Monday, July 20, 2009

Self-Destruction as Art
The National Review cruise around the Mediterranean these last ten days included Rome, Dubrovnik, Corfu, Ephesus, Athens, all places where our civilization took shape. Ruins from the classical period, mosaics and painted rooms, medieval fortresses, churches and cloisters, sculpture, pictures, variously amount to a statement of what mankind at its best can create, and what these works tell us about ourselves and why they are worth visiting and preserving. And then almost the first thing I encounter back on shore is the obituary in the Daily Telegraph of one Dashiell Snow. This told a sad story, but more than that, it was a negation of everything we’d been seeing and doing on the way round the Mediterranean, a sort of anti-cruise.

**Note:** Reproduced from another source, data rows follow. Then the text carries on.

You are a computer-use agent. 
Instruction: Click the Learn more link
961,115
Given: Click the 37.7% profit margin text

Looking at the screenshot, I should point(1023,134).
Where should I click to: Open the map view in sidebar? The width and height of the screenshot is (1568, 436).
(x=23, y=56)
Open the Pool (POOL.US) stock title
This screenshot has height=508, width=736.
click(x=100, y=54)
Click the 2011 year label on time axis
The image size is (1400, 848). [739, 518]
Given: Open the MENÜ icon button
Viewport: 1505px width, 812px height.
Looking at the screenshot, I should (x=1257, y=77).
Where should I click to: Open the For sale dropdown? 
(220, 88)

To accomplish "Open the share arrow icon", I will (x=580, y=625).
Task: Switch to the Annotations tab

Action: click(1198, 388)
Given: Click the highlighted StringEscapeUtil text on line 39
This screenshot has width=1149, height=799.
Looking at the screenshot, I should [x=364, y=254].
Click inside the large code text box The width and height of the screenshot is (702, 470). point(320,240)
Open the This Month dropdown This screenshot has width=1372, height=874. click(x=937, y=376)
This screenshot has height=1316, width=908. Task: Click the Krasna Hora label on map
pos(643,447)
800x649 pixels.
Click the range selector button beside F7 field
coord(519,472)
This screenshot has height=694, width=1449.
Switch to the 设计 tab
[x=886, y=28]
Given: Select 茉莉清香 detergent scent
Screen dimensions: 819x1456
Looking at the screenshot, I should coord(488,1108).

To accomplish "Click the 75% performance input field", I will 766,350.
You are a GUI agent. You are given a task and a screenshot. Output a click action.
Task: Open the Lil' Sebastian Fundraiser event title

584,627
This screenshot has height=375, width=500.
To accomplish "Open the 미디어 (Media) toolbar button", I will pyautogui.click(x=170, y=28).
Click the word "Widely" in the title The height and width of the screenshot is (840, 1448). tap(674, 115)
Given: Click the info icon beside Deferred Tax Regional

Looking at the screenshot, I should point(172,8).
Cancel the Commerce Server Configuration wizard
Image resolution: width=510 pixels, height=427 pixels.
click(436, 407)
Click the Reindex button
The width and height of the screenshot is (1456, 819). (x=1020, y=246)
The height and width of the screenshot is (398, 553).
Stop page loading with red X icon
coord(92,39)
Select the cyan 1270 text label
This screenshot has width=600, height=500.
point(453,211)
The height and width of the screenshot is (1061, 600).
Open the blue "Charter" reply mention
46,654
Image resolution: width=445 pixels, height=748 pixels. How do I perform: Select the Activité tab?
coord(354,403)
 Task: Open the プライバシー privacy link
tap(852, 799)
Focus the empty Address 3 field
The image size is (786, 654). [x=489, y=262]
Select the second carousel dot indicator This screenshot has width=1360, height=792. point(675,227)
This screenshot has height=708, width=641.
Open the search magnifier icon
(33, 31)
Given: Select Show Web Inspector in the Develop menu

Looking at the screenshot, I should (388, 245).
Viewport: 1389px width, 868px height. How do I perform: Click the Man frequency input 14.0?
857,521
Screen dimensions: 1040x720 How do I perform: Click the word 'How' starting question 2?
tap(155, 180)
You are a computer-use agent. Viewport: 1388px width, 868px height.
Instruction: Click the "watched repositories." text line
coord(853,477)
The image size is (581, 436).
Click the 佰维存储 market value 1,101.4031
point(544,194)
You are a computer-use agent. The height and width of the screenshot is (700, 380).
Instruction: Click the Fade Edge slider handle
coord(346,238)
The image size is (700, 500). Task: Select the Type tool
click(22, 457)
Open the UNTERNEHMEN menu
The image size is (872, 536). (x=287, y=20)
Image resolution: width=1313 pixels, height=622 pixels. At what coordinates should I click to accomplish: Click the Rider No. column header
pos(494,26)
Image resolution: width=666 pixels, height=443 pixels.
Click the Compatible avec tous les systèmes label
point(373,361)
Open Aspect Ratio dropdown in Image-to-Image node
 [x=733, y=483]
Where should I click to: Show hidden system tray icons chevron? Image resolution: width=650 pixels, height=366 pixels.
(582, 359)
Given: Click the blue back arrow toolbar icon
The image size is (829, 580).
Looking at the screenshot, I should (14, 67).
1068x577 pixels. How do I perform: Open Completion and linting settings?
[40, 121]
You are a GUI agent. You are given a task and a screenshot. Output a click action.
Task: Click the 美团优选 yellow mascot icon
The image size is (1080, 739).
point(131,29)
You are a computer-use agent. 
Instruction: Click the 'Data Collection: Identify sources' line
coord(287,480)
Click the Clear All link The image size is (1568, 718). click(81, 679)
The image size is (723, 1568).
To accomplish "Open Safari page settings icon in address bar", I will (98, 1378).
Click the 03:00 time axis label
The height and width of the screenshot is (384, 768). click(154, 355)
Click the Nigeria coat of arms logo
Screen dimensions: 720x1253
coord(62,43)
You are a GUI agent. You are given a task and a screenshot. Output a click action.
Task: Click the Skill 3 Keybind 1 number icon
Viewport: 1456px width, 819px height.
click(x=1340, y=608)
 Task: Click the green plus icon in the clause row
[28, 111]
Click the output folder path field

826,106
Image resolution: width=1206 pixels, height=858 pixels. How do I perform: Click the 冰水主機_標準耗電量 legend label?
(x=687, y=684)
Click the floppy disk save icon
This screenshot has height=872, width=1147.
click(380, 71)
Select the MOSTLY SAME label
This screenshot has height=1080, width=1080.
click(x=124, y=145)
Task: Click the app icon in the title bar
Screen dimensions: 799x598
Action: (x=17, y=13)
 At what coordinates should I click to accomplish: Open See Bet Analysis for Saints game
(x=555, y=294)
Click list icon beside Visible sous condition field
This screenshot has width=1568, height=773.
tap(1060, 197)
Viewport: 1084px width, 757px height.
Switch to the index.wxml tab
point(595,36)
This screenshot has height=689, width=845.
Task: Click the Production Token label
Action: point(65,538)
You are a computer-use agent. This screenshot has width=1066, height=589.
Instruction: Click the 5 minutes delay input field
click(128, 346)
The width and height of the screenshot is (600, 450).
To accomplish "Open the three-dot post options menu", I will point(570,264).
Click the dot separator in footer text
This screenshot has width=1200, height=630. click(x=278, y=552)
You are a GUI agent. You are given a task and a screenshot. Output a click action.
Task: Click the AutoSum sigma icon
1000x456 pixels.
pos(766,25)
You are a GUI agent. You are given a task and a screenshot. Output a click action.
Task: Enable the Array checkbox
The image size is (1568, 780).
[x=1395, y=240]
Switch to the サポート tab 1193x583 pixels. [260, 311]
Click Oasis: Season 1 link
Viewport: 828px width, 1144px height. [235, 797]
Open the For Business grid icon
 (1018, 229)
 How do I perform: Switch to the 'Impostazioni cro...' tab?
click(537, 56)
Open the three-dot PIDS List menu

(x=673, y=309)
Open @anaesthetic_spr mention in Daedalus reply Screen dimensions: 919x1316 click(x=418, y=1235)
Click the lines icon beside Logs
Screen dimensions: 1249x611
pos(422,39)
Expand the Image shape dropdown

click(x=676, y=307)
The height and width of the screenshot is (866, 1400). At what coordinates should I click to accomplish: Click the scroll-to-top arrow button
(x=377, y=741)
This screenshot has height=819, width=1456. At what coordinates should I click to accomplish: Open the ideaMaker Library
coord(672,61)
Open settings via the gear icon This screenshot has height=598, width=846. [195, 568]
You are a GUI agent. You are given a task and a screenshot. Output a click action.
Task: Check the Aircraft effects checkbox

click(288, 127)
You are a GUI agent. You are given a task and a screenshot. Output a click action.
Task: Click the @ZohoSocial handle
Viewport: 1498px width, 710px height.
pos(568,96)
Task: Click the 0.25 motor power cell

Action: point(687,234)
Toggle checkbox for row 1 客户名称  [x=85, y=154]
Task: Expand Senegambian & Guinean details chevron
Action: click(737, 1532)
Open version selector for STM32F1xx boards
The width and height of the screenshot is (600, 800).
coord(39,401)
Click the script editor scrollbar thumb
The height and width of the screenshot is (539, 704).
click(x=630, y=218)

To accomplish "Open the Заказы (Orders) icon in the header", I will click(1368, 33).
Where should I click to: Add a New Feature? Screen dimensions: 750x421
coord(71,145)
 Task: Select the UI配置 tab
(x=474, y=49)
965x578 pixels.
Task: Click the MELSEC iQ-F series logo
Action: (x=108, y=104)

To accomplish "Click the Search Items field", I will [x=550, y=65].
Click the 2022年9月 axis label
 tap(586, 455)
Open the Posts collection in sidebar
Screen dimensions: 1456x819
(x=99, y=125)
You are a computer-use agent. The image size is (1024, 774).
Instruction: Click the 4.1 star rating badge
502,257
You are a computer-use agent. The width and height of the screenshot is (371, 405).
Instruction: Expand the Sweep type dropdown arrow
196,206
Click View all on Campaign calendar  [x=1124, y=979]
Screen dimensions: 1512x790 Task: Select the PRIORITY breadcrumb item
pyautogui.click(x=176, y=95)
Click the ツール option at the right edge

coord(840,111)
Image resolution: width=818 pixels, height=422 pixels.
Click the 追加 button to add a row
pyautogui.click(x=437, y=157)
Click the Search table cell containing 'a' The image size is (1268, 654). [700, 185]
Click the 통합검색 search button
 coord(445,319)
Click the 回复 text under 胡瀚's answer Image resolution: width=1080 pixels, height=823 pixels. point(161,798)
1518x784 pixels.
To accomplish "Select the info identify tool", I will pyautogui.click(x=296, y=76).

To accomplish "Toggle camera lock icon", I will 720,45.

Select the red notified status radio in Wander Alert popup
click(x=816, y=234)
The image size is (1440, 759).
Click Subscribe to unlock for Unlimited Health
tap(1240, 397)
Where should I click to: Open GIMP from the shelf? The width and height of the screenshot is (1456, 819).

I had never heard of this poor Dash Snow, needless to say. He had been born in New York in 1981, into the very well known de Menil family, heirs to the Schlumberger fortune that comes from oil and related technology, and collectors of art as well. Here was one of the lucky ones for whom privilege was a birth-right. And what did he make of it? Already at 13, he had to be sent to reform school in Georgia. Soon he was stealing, drifting to the lower East Side in Manhattan, drinking himself silly, and then starting the “Irak graffiti crew” specialising in theft and in daubing walls. Through pursed lips, the Telegraph says the photographs these people took were “explicit portrayals of the sexual and drug-taking excesses of his circle,” and they “created a popular stir.” Hedge-fund managers, visual-arts editors, gallery owners, and such like, thought he was one of the most talented artists in New York. But this involved shredding phone books, blankets, and curtains, to make “a hamster nest” in which to curl up and take drugs. Once he destroyed 2,000 phone books over five nights. A drug overdose killed him at the age of 27.
What a mirror held up to our times! For Snow himself, it is possible only to feel pity. What he was doing has nothing to tell other people, but was merely bad mannered, devoid of anything imaginative, creative, and human. The de Menil wealth probably gave him some sense that he didn’t have to work but was free to indulge in whatever he liked. For the fawning gallery owners and visual-arts editors, though, it is possible only to feel rage. Those who flattered and encouraged Snow should properly be held responsible for his degradation and early death. Everything he did was bogus or self-destructing, and they called it art.